Migrant mother and father and kids on a latest morning lugged suitcases throughout the wind-swept tarmac to the Q35 bus cease exterior the distant Floyd Bennett Area tent advanced, starting a two-hour trek to the Roosevelt Resort in Midtown Manhattan, the place households can search a brand new shelter placement.
Among the households who’ve already moved out have obtained new rooms at a shelter for households in Clinton Hill or at resorts scattered throughout the town.
And all residents have to be out by Jan. 15, when the Floyd Bennett migrant advanced is slated to shut, 5 days earlier than President-elect Donald Trump assumes energy with a promise of mass deportations. The shelter, situated at a former airfield, is the one one on federal land.
“I feel everybody is a bit more relaxed now that we’re leaving,” mentioned Jehinzo Gonzalez, 47, in Spanish.
The Venezuelan asylum-seeker was transferring out of the shelter on Thursday morning together with his spouse and three youngsters and mentioned Trump’s mass deportation agenda hung closely over its residents.
“We had been very nervous. It’s what you heard within the hallways, within the eating room, within the bogs in all places. Concern in regards to the attainable huge deportations,” Gonzalez mentioned. “My youngsters had been asking me, ‘Dad what occurs if the police come and so they take us away? Are they going to separate us? What are we going to do?’”
Whereas some residents mentioned they had been relieved and longing for shelter placements nearer to metropolis providers, the closure itself has include some turmoil.
“It’s been hectic,” mentioned Ariana Hellerman, a volunteer with Floyd Bennett Area Neighbors, a mutual assist group that just lately gave away 300 suitcases in a three-day span. The group has supplied drugs, clothes and different necessities to residents of the shelter because it opened final 12 months.
No data was shared with residents in writing, Hellerman mentioned, which a number of residents confirmed. As an alternative, households bought various directions from their particular person caseworkers, and rumors unfold. A rush of households headed to the Roosevelt Resort, the town’s essential consumption for migrant households, to hunt one other shelter spot. A few of these households had been reassigned straight away, whereas others had been despatched again to Floyd Bennett to attend for later move-out dates, Hellerman mentioned.

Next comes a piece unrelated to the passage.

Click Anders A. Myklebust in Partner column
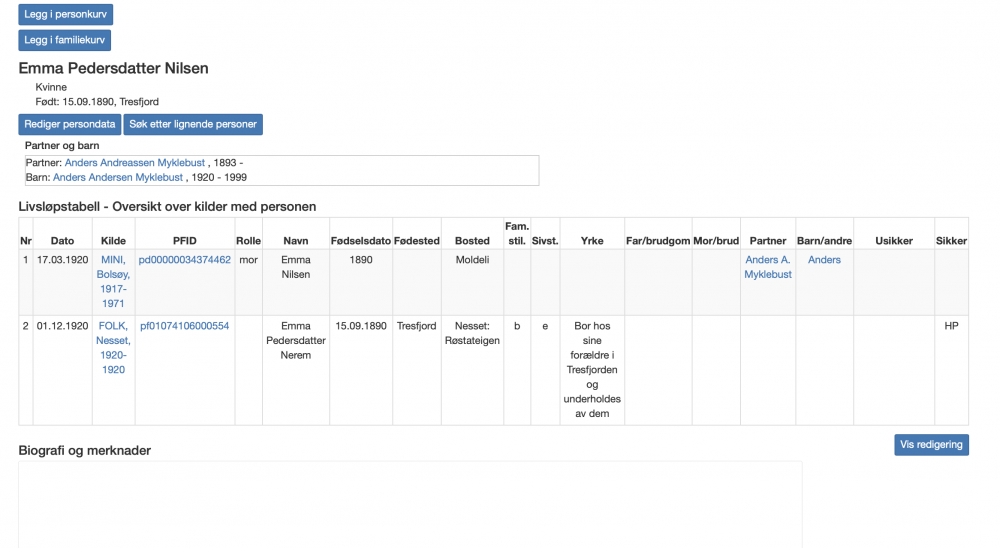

“It’s simply been a really frantic course of,” she mentioned. “Although everyone seems to be assured a spot, there’s nonetheless this worry that, ‘If I’m the final one, there’s not going to be something left.’’’
Floyd Bennett Area Neighbors is pushing for the town to supply buses to shuttle residents to the Roosevelt Resort, which they’ve been advised will start this week. They’re asking the town to permit residents to retailer their belongings quickly on the tents whereas looking for a brand new placement in order that they don’t have to tug every little thing with them to Midtown.
“I’ve seen households on the streets lugging three younger kids, suitcases, and getting misplaced,” mentioned Leanne Tory-Murphy, one other of the group’s volunteers. “I’ve put individuals personally in taxis myself simply once I see them on the market not figuring out the place they’re.”
A spokesperson for Mayor Eric Adams didn’t reply to a request for remark.
Trump Looms
The shelter’s closure comes within the weeks forward of Trump’s January 20 inauguration.
The federal authorities may cancel the town’s lease with simply 90 days discover, one thing native Republicans have been lobbying for.
In the meantime, advocates raised issues in regards to the distinctive vulnerability of residents to immigration raids promised by the incoming president. Amid mounting strain from advocates and residents themselves, the town introduced the power’s deliberate closure earlier this month, alongside two dozen different emergency shelters within the 5 boroughs and upstate.
“I don’t know the place we’ll find yourself,” mentioned 45-year-old Maria, a mom of three kids, talking in Spanish exterior the shelter Thursday morning. She declined to provide her final identify, involved about her pending immigration continuing.

Maria and her household, from Venezuela, had simply surpassed a full 12 months dwelling within the tents and had been slated to maneuver out in early January.
Just a few days earlier her household had been given three hours to pack up their belongings, as shelter employees ushered them right into a room in a distinct tent. A number of residents mentioned shelter employees had been emptying out one of many tents forward of the entire facility’s closure, in an effort to consolidate the remaining households.
Residents who spoke with THE CITY talked about the lengthy commutes to jobs and faculties from the airfield, in addition to the lengthy stroll from the Q35 bus cease, particularly within the chilly or rain. Others famous common sightings of roaches, rats and even snakes.
However regardless of the day by day challenges of dwelling at Floyd Bennett, Maria mentioned she was grateful for her time there.
“I give because of God, be it as it might. Within the winter, within the snow, we at all times had a roof right here,” Maria mentioned. “It will have been rather a lot worse if we’d been within the streets with the youngsters.”